To integrate this model into your career guidance application, follow these steps:

### Step 1: Save the model files
Download all the generated files (`career_knn_model.pkl`, `career_scaler.pkl`, and `career_label_encoder.pkl`) and place them in your application's directory.

### Step 2: Load the model in your Python backend
```python
import joblib
import pandas as pd
import numpy as np

# Load the saved model and preprocessors
knn_model = joblib.load('career_knn_model.pkl')
scaler = joblib.load('career_scaler.pkl')
label_encoder = joblib.load('career_label_encoder.pkl')
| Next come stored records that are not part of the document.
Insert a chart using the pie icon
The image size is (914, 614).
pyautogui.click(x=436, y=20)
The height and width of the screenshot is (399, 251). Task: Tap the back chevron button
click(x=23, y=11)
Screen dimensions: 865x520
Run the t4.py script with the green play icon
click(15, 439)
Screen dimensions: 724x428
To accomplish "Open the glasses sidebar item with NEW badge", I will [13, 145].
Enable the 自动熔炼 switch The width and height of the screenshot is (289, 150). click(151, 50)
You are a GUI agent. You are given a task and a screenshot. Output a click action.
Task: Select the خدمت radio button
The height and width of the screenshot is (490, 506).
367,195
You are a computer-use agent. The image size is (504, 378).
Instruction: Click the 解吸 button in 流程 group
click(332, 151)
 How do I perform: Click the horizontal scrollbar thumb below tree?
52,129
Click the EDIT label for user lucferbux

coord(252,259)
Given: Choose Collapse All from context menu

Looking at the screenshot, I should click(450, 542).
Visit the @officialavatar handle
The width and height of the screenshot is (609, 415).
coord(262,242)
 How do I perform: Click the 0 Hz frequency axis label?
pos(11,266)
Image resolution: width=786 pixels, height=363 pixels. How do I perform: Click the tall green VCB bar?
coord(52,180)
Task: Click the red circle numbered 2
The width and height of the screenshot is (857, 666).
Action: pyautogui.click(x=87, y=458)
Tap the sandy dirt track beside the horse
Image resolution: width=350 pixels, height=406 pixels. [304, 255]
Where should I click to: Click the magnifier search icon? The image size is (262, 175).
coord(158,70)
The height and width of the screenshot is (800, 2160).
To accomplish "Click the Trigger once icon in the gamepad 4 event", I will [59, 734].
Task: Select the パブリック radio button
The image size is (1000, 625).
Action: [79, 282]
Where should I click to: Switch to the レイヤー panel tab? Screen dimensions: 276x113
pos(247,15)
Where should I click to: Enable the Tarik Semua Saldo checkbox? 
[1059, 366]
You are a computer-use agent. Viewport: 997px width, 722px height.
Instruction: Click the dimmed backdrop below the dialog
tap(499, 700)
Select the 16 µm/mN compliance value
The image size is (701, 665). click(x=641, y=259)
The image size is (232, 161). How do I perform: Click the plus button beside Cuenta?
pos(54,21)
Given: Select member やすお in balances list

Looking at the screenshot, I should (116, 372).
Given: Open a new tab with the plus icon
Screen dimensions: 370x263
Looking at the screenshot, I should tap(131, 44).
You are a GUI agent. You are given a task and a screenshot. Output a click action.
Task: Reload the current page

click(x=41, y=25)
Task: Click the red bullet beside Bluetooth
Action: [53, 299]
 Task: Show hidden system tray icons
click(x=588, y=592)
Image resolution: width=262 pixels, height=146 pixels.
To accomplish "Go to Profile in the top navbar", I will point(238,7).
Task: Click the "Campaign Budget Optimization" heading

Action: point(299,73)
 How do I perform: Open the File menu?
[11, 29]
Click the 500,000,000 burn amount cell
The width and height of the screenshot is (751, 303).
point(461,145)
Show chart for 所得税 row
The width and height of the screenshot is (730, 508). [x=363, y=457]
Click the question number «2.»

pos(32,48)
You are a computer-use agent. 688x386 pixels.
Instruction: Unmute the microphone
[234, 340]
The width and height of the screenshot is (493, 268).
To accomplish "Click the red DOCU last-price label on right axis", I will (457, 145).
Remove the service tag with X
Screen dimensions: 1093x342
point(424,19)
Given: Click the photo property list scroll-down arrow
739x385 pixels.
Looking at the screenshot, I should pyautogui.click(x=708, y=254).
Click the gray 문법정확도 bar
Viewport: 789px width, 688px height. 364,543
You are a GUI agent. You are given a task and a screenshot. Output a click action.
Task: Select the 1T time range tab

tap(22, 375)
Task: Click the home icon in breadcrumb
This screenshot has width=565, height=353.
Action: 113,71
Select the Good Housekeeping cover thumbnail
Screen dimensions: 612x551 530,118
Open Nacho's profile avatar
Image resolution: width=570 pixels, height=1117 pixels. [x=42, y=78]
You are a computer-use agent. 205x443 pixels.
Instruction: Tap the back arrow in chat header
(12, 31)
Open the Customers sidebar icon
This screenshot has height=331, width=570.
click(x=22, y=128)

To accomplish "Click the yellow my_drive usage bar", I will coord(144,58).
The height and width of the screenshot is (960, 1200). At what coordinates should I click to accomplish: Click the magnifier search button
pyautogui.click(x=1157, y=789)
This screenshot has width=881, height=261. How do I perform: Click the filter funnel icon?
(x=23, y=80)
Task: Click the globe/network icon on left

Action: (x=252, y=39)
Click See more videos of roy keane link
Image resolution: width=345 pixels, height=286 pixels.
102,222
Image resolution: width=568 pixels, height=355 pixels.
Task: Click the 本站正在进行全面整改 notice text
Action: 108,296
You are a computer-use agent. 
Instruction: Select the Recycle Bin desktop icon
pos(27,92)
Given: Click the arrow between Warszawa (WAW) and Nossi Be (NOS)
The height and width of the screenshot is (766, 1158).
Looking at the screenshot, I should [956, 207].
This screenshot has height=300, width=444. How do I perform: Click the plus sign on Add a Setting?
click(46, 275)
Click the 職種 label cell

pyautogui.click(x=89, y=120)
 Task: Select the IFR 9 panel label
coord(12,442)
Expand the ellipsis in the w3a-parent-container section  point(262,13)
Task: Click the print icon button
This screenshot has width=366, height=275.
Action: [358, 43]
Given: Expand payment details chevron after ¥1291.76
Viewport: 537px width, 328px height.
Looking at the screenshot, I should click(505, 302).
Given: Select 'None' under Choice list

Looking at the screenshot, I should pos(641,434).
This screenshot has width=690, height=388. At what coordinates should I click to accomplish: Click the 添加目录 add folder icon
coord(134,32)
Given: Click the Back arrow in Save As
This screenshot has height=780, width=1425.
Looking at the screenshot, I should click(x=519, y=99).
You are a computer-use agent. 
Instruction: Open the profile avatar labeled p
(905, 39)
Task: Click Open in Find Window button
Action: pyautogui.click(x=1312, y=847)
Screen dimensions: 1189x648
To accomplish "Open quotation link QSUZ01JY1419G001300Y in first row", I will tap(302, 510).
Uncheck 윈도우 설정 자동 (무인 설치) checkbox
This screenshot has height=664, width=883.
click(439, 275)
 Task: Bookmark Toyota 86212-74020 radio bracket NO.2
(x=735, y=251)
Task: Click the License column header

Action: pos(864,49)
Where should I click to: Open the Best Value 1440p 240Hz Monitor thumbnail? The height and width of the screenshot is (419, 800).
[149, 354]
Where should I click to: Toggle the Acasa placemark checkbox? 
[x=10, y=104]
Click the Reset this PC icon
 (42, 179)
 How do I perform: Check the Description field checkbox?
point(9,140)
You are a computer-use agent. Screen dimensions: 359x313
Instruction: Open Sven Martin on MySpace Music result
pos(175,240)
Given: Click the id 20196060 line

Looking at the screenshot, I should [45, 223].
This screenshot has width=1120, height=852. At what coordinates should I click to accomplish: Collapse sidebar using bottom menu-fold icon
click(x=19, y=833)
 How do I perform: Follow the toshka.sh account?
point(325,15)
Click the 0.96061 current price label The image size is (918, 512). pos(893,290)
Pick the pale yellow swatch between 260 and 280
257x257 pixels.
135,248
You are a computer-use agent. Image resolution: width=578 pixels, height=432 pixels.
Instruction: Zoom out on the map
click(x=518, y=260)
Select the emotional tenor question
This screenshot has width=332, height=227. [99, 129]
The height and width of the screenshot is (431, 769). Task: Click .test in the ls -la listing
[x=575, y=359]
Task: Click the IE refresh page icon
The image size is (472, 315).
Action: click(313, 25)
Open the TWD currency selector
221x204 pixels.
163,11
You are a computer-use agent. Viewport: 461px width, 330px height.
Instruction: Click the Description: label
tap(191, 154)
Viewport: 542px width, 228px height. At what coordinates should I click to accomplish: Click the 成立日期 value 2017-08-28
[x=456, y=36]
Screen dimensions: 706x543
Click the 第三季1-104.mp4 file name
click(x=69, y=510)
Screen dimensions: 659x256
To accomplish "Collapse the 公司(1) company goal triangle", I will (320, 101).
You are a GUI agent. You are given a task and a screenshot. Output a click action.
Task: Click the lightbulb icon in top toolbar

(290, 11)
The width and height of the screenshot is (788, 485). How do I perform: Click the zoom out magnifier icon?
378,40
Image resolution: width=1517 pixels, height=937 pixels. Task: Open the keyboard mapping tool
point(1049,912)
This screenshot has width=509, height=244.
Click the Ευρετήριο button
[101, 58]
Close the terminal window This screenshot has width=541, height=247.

def predict_career(user_data):
    """
    Make career predictions based on user input data
    
    Parameters:
    user_data (dict): Dictionary containing user profile data
    
    Returns:
    dict: Dictionary with prediction results
    """
    # Convert user data to DataFrame
    input_df = pd.DataFrame([user_data])
    
    # Ensure all model features are present
    model_features = joblib.load('model_features.pkl')  # You'll need to save this during training
    for feature in model_features:
        if feature not in input_df.columns:
            input_df[feature] = 0
    
    # Keep only the features the model was trained on
    input_df = input_df[model_features]
    
    # Scale the input
    input_scaled = scaler.transform(input_df)
    
    # Get predictions
    prediction_encoded = knn_model.predict(input_scaled)[0]
    probabilities = knn_model.predict_proba(input_scaled)[0]
    
    # Convert encoding back to career names
    prediction = label_encoder.inverse_transform([prediction_encoded])[0]
    
    # Get top 5 careers with probabilities
    career_indices = np.argsort(probabilities)[::-1][:5]
    top_careers = [
        {
            'career': label_encoder.inverse_transform([idx])[0],
            'confidence': float(probabilities[idx] * 100)
        }
        for idx in career_indices
    ]
    
    return {
        'top_prediction': prediction,
        'career_matches': top_careers
    }
```

### Step 3: Create an API endpoint (using Flask, FastAPI, etc.)
```python
from flask import Flask, request, jsonify

app = Flask(__name__)

@app.route('/predict', methods=['POST'])
def predict():
    user_data = request.json
    result = predict_career(user_data)
    return jsonify(result)

if __name__ == '__main__':
    app.run(debug=True)
```

### Step 4: Connect your frontend to the API
```javascript
// In your React application
async function getCareerPrediction(userData) {
  try {
    const response = await fetch('http://your-api-url/predict', {
      method: 'POST',
      headers: {
        'Content-Type': 'application/json',
      },
      body: JSON.stringify(userData),
    });
    
    const result = await response.json();
    return result;
  } catch (error) {
    console.error('Error fetching prediction:', error);
    return null;
  }
}
```

### Step 5: Regular model updates
As you collect more user data, periodically retrain your model using this notebook with your expanded dataset to improve predictions.

## 10. Conclusion

This notebook has demonstrated:

1. **Data Loading**: Loading and preprocessing your own CSV dataset
2. **Exploratory Data Analysis**: Visualizing data distributions and relationships
3. **Model Training**: Finding the optimal K value and training a KNN model
4. **Model Evaluation**: Calculating accuracy, confusion matrix, and other metrics
5. **Feature Importance**: Identifying which features most influence career recommendations
6. **Making Predictions**: Demonstrating how to use the model for new students
7. **Integration Guide**: Steps to integrate the model into your application

The trained model can now be integrated into your career guidance application to provide personalized recommendations to students based on their profiles.